Directions for this task.
Each line below is to be set down again exactly.

Records for this exercise.
○ ○ ○ ○

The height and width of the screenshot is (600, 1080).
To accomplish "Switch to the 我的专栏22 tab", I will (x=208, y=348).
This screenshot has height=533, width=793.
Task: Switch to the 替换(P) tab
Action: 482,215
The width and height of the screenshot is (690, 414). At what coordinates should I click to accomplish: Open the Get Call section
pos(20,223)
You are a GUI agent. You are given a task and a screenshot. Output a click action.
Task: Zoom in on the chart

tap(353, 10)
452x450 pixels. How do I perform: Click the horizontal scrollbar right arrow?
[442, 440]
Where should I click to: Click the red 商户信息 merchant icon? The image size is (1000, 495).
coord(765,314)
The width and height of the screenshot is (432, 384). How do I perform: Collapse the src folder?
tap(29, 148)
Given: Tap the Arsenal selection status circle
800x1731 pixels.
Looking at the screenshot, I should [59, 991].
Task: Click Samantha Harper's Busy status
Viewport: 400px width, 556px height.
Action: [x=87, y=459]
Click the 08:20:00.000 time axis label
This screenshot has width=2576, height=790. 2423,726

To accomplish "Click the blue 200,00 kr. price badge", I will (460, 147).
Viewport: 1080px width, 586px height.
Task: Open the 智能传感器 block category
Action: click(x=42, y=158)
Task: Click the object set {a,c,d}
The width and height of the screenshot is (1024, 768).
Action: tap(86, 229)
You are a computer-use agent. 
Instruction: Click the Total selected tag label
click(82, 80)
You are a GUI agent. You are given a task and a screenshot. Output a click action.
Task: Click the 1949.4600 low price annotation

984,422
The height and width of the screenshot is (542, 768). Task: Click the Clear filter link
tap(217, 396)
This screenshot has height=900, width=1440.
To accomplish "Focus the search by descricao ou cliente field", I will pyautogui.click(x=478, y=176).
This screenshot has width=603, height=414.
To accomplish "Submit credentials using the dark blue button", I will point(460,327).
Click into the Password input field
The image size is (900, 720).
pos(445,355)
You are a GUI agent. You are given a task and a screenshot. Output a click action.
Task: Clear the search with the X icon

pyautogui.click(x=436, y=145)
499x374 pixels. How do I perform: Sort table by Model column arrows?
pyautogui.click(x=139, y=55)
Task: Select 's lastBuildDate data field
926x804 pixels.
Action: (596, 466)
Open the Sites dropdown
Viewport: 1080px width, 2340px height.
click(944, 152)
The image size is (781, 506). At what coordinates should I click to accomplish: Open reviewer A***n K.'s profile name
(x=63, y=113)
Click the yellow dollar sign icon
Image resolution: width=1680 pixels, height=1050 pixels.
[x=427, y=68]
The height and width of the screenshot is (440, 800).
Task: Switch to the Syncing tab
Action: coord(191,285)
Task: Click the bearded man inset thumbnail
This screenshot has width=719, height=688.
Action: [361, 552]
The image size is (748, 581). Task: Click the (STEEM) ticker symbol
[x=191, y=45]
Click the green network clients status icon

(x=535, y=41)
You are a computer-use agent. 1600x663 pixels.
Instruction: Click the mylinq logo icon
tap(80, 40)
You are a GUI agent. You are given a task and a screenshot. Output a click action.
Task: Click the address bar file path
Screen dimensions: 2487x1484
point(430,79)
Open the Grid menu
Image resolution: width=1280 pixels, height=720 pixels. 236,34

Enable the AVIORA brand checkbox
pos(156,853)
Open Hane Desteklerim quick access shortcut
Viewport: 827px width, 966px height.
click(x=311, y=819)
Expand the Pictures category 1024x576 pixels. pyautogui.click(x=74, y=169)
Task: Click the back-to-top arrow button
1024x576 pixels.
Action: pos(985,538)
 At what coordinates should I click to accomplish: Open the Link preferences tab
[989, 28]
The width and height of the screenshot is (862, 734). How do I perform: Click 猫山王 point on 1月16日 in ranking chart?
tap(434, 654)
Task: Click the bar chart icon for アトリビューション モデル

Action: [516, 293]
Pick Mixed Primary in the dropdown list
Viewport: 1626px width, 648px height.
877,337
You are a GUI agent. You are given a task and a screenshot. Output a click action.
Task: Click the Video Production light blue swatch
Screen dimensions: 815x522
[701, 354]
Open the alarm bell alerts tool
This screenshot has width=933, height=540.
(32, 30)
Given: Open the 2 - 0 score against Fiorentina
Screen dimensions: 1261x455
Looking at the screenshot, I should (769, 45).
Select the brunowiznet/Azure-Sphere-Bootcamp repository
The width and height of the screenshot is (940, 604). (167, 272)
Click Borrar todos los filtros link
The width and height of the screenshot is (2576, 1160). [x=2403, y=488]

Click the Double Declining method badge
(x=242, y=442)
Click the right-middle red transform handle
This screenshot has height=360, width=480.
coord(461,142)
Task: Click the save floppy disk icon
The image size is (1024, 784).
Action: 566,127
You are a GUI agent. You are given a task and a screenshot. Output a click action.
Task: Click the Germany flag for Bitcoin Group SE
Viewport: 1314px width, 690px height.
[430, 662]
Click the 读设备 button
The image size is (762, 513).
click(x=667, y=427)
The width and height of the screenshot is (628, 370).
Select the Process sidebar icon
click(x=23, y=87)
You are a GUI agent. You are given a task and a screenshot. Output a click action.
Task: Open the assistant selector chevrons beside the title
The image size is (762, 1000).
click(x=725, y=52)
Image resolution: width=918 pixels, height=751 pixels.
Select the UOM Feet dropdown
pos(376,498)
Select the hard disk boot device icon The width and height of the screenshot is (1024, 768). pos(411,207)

○ ○ ○ ○

Completed task.
The height and width of the screenshot is (600, 1080).
To accomplish "Switch to the 我的专栏22 tab", I will (x=208, y=348).
This screenshot has height=533, width=793.
Task: Switch to the 替换(P) tab
Action: 482,215
The width and height of the screenshot is (690, 414). At what coordinates should I click to accomplish: Open the Get Call section
pos(20,223)
You are a GUI agent. You are given a task and a screenshot. Output a click action.
Task: Zoom in on the chart

tap(353, 10)
452x450 pixels. How do I perform: Click the horizontal scrollbar right arrow?
[442, 440]
Where should I click to: Click the red 商户信息 merchant icon? The image size is (1000, 495).
coord(765,314)
The width and height of the screenshot is (432, 384). How do I perform: Collapse the src folder?
tap(29, 148)
Given: Tap the Arsenal selection status circle
800x1731 pixels.
Looking at the screenshot, I should [59, 991].
Task: Click Samantha Harper's Busy status
Viewport: 400px width, 556px height.
Action: [x=87, y=459]
Click the 08:20:00.000 time axis label
This screenshot has width=2576, height=790. 2423,726

To accomplish "Click the blue 200,00 kr. price badge", I will (460, 147).
Viewport: 1080px width, 586px height.
Task: Open the 智能传感器 block category
Action: click(x=42, y=158)
Task: Click the object set {a,c,d}
The width and height of the screenshot is (1024, 768).
Action: tap(86, 229)
You are a computer-use agent. 
Instruction: Click the Total selected tag label
click(82, 80)
You are a GUI agent. You are given a task and a screenshot. Output a click action.
Task: Click the 1949.4600 low price annotation

984,422
The height and width of the screenshot is (542, 768). Task: Click the Clear filter link
tap(217, 396)
This screenshot has height=900, width=1440.
To accomplish "Focus the search by descricao ou cliente field", I will pyautogui.click(x=478, y=176).
This screenshot has width=603, height=414.
To accomplish "Submit credentials using the dark blue button", I will point(460,327).
Click into the Password input field
The image size is (900, 720).
pos(445,355)
You are a GUI agent. You are given a task and a screenshot. Output a click action.
Task: Clear the search with the X icon

pyautogui.click(x=436, y=145)
499x374 pixels. How do I perform: Sort table by Model column arrows?
pyautogui.click(x=139, y=55)
Task: Select 's lastBuildDate data field
926x804 pixels.
Action: (596, 466)
Open the Sites dropdown
Viewport: 1080px width, 2340px height.
click(944, 152)
The image size is (781, 506). At what coordinates should I click to accomplish: Open reviewer A***n K.'s profile name
(x=63, y=113)
Click the yellow dollar sign icon
Image resolution: width=1680 pixels, height=1050 pixels.
[x=427, y=68]
The height and width of the screenshot is (440, 800).
Task: Switch to the Syncing tab
Action: coord(191,285)
Task: Click the bearded man inset thumbnail
This screenshot has width=719, height=688.
Action: [361, 552]
The image size is (748, 581). Task: Click the (STEEM) ticker symbol
[x=191, y=45]
Click the green network clients status icon

(x=535, y=41)
You are a computer-use agent. 1600x663 pixels.
Instruction: Click the mylinq logo icon
tap(80, 40)
You are a GUI agent. You are given a task and a screenshot. Output a click action.
Task: Click the address bar file path
Screen dimensions: 2487x1484
point(430,79)
Open the Grid menu
Image resolution: width=1280 pixels, height=720 pixels. 236,34

Enable the AVIORA brand checkbox
pos(156,853)
Open Hane Desteklerim quick access shortcut
Viewport: 827px width, 966px height.
click(x=311, y=819)
Expand the Pictures category 1024x576 pixels. pyautogui.click(x=74, y=169)
Task: Click the back-to-top arrow button
1024x576 pixels.
Action: pos(985,538)
 At what coordinates should I click to accomplish: Open the Link preferences tab
[989, 28]
The width and height of the screenshot is (862, 734). How do I perform: Click 猫山王 point on 1月16日 in ranking chart?
tap(434, 654)
Task: Click the bar chart icon for アトリビューション モデル

Action: [516, 293]
Pick Mixed Primary in the dropdown list
Viewport: 1626px width, 648px height.
877,337
You are a GUI agent. You are given a task and a screenshot. Output a click action.
Task: Click the Video Production light blue swatch
Screen dimensions: 815x522
[701, 354]
Open the alarm bell alerts tool
This screenshot has width=933, height=540.
(32, 30)
Given: Open the 2 - 0 score against Fiorentina
Screen dimensions: 1261x455
Looking at the screenshot, I should (769, 45).
Select the brunowiznet/Azure-Sphere-Bootcamp repository
The width and height of the screenshot is (940, 604). (167, 272)
Click Borrar todos los filtros link
The width and height of the screenshot is (2576, 1160). [x=2403, y=488]

Click the Double Declining method badge
(x=242, y=442)
Click the right-middle red transform handle
This screenshot has height=360, width=480.
coord(461,142)
Task: Click the save floppy disk icon
The image size is (1024, 784).
Action: 566,127
You are a GUI agent. You are given a task and a screenshot. Output a click action.
Task: Click the Germany flag for Bitcoin Group SE
Viewport: 1314px width, 690px height.
[430, 662]
Click the 读设备 button
The image size is (762, 513).
click(x=667, y=427)
The width and height of the screenshot is (628, 370).
Select the Process sidebar icon
click(x=23, y=87)
You are a GUI agent. You are given a task and a screenshot. Output a click action.
Task: Open the assistant selector chevrons beside the title
The image size is (762, 1000).
click(x=725, y=52)
Image resolution: width=918 pixels, height=751 pixels.
Select the UOM Feet dropdown
pos(376,498)
Select the hard disk boot device icon The width and height of the screenshot is (1024, 768). pos(411,207)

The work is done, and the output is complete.